Procès pour trafic de cocaïne : les accusées contestent les faits et évoquent des aveux sous pression
Guinée
Le procès de deux femmes poursuivies pour trafic international présumé de cocaïne s’est ouvert devant le tribunal de première instance de Dixinn. À la barre, les prévenues ont rejeté en bloc les accusations, affirmant avoir été piégées et niant toute implication dans un réseau de trafic de stupéfiants.
Poursuivies pour trafic international présumé de cocaïne et complicité, Fatoumata Binta Diallo et Anthenia Idjoma Nwokedi ont comparu, jeudi 25 juin 2026, devant le tribunal de première instance de Dixinn. Détenues à la Maison centrale depuis le 12 février dernier, elles sont poursuivies sur le fondement des articles 19, 812 et 819 du Code pénal.
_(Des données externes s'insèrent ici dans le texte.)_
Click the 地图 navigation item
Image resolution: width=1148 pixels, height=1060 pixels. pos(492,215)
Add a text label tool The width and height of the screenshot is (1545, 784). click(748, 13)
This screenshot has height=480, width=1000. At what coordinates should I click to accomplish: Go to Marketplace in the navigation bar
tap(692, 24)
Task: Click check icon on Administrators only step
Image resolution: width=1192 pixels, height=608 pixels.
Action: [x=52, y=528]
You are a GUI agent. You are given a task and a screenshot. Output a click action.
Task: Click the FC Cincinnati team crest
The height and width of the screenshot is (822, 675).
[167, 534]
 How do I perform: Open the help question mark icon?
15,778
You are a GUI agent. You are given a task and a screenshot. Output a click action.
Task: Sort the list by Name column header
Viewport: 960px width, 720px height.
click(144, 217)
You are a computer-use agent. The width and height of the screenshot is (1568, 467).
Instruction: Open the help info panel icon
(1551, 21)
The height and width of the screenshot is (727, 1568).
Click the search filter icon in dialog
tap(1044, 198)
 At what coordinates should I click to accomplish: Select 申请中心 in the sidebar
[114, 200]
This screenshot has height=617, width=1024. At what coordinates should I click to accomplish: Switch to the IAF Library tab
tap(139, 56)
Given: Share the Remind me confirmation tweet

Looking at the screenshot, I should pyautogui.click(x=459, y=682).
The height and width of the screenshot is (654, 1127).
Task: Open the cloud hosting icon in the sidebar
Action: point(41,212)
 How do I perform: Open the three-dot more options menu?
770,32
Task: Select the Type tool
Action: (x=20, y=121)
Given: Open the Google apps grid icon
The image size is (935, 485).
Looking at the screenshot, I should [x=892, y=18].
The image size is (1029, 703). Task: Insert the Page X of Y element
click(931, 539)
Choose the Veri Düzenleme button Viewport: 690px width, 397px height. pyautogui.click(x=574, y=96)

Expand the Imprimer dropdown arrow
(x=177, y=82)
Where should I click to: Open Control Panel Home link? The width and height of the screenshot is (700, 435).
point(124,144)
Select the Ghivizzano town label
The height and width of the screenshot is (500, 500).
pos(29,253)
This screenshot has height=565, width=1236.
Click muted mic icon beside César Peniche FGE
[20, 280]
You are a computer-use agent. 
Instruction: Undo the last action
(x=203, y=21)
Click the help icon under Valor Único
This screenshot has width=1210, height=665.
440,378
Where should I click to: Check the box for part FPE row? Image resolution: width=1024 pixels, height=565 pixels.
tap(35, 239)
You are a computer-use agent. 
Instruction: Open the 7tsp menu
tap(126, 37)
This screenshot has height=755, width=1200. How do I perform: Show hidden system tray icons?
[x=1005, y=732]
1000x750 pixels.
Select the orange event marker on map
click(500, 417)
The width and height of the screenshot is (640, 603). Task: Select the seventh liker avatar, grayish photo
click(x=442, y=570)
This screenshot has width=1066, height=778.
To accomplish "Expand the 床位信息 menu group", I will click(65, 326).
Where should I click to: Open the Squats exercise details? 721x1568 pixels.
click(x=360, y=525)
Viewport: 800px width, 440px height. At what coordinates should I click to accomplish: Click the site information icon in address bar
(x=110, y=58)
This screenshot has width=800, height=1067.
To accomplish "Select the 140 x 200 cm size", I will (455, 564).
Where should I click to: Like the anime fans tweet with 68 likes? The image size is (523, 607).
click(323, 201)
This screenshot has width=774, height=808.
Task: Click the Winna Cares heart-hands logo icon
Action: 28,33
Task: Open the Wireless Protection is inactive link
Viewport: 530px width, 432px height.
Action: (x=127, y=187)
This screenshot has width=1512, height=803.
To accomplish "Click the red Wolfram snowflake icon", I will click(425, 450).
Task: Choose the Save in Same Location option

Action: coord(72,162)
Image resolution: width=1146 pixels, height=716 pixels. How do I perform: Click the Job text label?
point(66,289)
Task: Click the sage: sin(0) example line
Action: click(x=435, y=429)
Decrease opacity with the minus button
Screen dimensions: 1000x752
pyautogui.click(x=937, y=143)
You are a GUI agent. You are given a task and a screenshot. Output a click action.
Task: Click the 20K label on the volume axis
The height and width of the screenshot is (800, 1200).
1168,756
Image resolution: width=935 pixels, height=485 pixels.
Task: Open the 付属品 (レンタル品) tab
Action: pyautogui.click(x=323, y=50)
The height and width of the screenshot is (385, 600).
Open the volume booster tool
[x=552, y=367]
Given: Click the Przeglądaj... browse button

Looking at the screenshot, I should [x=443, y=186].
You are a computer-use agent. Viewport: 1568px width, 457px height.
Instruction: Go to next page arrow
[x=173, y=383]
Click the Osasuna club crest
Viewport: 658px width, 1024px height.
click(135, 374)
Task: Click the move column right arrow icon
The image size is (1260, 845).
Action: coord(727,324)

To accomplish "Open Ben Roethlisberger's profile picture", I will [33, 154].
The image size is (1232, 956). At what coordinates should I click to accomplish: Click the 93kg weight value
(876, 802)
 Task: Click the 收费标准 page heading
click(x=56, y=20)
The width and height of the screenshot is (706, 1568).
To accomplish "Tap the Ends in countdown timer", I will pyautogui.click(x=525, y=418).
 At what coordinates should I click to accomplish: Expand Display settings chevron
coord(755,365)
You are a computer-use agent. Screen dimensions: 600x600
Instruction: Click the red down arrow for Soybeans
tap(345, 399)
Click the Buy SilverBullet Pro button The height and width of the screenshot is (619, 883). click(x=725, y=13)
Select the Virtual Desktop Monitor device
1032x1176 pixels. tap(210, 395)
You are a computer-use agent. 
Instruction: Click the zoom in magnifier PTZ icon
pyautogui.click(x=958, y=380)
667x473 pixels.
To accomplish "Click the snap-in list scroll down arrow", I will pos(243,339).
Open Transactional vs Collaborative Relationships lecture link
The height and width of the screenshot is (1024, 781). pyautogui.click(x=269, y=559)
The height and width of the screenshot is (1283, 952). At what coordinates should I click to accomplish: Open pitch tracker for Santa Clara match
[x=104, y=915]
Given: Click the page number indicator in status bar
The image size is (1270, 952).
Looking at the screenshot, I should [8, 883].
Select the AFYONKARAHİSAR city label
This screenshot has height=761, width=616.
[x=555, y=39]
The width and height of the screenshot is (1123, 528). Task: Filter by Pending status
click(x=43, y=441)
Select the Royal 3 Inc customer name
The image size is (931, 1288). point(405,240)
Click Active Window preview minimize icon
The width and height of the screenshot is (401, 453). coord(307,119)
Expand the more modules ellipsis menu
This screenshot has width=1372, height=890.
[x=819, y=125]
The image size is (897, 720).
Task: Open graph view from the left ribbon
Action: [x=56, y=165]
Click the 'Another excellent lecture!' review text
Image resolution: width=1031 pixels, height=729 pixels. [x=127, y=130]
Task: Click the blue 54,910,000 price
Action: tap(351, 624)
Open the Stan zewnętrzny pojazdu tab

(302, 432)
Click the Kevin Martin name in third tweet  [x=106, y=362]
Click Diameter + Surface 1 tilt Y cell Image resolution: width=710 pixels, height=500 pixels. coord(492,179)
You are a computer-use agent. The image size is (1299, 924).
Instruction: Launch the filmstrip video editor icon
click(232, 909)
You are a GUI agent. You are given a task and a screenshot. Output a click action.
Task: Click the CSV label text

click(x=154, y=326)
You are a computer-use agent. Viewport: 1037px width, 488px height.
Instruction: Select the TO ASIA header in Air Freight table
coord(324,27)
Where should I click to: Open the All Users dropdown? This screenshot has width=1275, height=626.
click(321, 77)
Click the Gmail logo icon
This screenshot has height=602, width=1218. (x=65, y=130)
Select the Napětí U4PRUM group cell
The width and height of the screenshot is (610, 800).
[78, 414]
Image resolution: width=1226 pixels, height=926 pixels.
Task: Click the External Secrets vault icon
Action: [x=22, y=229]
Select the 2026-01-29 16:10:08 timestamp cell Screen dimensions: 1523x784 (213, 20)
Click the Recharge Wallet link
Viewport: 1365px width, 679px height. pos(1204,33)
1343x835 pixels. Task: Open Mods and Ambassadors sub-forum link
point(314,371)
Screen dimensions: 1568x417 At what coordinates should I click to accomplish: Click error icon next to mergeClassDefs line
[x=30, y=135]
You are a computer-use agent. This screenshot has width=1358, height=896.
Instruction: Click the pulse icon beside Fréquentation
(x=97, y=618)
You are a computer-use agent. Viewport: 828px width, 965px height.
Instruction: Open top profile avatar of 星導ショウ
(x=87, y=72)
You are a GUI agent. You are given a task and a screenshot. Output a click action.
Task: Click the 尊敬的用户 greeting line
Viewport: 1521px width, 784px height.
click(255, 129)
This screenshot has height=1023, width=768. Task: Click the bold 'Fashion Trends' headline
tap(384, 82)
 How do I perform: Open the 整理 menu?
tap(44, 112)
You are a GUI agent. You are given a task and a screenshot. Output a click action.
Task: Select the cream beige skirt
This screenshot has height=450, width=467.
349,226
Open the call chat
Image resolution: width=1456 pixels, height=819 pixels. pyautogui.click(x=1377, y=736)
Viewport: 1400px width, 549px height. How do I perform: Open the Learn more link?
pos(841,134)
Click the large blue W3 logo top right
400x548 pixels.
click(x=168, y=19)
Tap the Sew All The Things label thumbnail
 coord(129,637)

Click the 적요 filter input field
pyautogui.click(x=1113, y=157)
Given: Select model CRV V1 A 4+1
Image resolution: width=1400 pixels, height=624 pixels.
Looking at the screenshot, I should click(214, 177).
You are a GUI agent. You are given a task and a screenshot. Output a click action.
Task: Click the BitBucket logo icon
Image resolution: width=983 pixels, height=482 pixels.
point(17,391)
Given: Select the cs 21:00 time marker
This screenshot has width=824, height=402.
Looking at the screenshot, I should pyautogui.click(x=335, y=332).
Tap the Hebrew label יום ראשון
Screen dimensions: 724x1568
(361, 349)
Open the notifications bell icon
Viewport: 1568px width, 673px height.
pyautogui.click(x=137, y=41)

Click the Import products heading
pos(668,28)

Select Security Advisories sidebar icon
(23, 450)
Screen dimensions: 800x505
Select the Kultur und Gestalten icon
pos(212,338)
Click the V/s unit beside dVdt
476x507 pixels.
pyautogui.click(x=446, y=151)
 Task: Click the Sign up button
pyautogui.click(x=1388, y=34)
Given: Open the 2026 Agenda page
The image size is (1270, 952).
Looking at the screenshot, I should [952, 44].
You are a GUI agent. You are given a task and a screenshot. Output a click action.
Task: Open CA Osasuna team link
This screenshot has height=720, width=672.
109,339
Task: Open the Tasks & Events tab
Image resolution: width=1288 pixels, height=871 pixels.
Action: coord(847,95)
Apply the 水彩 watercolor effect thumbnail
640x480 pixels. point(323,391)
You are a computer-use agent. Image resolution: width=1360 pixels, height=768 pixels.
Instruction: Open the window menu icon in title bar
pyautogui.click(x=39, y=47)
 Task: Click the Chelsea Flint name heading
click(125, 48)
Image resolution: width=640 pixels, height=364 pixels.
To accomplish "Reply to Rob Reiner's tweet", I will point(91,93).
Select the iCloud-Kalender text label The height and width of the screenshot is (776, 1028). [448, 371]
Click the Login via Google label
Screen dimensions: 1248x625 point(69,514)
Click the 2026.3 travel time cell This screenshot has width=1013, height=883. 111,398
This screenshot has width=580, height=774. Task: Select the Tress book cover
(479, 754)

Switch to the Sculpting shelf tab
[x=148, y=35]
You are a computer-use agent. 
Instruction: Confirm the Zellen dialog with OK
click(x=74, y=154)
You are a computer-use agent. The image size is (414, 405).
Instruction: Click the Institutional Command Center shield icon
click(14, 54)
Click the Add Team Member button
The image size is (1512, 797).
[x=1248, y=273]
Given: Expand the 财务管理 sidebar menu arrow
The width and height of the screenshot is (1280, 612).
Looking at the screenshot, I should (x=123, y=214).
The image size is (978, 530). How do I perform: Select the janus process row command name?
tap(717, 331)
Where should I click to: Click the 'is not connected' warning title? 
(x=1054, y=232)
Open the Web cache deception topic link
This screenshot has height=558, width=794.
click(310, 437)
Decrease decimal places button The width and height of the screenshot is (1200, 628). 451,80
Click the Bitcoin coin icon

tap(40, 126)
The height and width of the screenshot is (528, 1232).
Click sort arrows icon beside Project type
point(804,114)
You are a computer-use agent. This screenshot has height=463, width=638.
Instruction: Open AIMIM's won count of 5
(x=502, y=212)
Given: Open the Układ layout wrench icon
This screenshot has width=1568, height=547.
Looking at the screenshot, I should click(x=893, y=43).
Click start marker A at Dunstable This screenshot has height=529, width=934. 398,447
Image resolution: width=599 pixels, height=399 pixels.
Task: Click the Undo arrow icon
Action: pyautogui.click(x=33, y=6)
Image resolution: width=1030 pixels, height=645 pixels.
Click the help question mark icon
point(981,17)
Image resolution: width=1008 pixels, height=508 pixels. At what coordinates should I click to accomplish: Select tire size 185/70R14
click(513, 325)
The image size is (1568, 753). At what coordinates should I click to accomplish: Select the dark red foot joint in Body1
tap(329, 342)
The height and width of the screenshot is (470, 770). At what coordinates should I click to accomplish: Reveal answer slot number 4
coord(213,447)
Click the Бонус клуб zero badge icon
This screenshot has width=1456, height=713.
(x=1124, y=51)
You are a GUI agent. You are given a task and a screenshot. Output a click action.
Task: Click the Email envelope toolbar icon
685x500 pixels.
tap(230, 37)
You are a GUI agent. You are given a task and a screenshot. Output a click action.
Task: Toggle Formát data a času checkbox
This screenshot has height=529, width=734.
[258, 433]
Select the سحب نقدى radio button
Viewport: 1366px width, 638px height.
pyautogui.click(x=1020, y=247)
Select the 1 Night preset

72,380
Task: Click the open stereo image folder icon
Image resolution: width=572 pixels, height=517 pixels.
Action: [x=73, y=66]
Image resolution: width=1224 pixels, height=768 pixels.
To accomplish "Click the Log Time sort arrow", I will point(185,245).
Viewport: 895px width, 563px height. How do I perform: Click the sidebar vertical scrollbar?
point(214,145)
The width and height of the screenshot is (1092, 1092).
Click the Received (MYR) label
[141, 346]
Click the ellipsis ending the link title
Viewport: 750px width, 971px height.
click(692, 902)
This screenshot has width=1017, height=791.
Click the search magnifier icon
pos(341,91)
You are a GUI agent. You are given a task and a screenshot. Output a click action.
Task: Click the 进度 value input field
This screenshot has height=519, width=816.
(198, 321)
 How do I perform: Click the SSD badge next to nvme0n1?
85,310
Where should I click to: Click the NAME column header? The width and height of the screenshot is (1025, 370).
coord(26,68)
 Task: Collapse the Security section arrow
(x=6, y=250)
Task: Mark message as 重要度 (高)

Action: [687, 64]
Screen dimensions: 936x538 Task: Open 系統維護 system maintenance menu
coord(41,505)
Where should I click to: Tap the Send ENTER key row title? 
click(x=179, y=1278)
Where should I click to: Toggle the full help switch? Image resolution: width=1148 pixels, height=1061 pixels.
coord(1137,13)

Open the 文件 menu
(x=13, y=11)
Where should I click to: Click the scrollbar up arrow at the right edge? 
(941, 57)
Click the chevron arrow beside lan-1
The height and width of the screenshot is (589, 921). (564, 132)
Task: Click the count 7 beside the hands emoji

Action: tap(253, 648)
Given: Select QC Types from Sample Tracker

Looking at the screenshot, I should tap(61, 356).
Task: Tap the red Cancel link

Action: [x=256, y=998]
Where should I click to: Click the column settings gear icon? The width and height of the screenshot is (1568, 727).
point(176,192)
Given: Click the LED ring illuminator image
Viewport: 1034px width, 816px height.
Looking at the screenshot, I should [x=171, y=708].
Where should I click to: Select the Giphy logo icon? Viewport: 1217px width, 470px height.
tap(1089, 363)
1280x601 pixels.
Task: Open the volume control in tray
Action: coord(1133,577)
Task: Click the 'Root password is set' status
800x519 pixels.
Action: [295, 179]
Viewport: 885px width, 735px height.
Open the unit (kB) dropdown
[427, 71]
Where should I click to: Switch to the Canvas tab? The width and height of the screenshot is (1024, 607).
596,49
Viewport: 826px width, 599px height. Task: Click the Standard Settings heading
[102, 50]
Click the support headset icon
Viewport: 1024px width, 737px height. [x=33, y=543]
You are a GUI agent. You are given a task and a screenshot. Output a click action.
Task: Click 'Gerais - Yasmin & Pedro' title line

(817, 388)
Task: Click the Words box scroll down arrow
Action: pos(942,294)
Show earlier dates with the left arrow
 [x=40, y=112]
Selon l’accusation, Fatoumata Binta Diallo a été interpellée le 7 février à l’aéroport alors qu’elle s’apprêtait à embarquer pour Tunis avec une valise contenant 1,18 kg de cocaïne dissimulée dans une paire de chaussures. Cette arrestation a conduit à l’interpellation d’Anthenia Idjoma Nwokedi, chez qui une perquisition a permis la saisie de plusieurs objets versés au dossier.
À la barre, Fatoumata Binta Diallo a affirmé qu’elle ignorait la présence de drogue dans la valise. Elle soutient avoir accepté de transporter un bagage pour un tiers dans le cadre d’un voyage médical vers la Tunisie, reconnaissant seulement avoir reçu 300 euros d’argent de poche. Elle assure également que ses déclarations lors de l’enquête ont été obtenues sous pression.
De son côté, Anthenia Idjoma Nwokedi, qui se présente comme commerçante à Madina, a nié toute implication. Elle affirme avoir simplement remis la valise à sa co-prévenue à la demande d’un ressortissant nigérian identifié comme « M. Sundey », ainsi que 700 euros destinés à cette dernière.
Après avoir confronté les deux prévenues, le tribunal a clos les débats sur l’instruction définitive et renvoyé l’affaire au 2 juillet prochain pour les réquisitions du ministère public et les plaidoiries de la défense.